PROBLEM DETAILS>
Look through the entries for the string "computer", and copy each line that holds it.

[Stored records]
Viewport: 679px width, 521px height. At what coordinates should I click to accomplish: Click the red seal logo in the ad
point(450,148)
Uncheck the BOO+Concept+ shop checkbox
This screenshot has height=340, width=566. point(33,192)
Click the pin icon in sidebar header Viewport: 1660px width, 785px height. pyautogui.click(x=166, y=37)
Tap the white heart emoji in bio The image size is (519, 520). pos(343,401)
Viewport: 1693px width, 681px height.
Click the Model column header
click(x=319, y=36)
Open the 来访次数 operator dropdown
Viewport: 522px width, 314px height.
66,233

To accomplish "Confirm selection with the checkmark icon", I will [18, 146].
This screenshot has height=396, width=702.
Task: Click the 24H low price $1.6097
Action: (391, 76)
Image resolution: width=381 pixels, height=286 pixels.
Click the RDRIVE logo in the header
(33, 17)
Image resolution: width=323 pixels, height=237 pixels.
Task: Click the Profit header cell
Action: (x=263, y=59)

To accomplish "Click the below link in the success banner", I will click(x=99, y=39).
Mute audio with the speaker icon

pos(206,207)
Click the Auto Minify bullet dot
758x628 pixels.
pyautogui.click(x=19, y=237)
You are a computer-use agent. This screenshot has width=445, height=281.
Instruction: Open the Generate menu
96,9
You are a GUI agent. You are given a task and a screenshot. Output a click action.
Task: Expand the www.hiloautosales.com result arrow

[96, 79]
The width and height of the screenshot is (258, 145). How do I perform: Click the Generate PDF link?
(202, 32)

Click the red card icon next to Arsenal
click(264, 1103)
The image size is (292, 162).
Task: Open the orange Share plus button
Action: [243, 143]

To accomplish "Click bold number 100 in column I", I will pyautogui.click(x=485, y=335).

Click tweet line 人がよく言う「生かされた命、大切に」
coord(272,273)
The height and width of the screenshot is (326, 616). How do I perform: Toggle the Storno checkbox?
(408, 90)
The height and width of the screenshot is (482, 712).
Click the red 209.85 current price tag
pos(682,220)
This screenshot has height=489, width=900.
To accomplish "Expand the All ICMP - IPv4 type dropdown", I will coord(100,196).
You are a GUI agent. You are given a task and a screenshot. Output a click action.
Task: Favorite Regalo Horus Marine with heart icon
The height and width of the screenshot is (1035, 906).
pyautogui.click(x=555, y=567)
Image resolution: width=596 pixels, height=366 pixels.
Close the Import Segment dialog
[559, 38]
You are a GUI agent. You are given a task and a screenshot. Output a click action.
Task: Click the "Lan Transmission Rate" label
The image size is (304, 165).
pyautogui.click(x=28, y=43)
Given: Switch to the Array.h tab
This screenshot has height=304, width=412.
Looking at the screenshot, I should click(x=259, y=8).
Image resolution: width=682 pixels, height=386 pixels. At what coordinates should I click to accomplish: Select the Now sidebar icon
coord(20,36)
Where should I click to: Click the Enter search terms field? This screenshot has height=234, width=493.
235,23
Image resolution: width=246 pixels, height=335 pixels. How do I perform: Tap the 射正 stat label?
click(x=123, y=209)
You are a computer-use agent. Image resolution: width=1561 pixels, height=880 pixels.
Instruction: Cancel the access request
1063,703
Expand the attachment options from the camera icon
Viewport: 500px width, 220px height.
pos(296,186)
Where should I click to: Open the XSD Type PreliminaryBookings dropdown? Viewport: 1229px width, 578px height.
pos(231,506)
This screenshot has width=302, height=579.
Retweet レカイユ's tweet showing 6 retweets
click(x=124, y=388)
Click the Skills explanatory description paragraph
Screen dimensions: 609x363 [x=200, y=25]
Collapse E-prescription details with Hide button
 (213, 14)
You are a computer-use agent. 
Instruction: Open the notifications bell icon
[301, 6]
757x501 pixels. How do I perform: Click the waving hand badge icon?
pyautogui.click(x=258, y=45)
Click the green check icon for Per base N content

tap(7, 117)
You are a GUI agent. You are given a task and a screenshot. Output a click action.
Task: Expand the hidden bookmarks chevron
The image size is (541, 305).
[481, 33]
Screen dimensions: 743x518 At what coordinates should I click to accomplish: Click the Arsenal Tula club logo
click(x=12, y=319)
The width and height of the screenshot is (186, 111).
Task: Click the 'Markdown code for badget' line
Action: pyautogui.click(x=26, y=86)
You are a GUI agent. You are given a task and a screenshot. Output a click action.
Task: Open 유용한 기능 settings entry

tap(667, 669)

ANSWER BELOW>
You are a computer-use agent. This screenshot has width=445, height=281.
You are a computer-use agent. Image resolution: width=1561 pixels, height=880 pixels.
You are a computer-use agent. 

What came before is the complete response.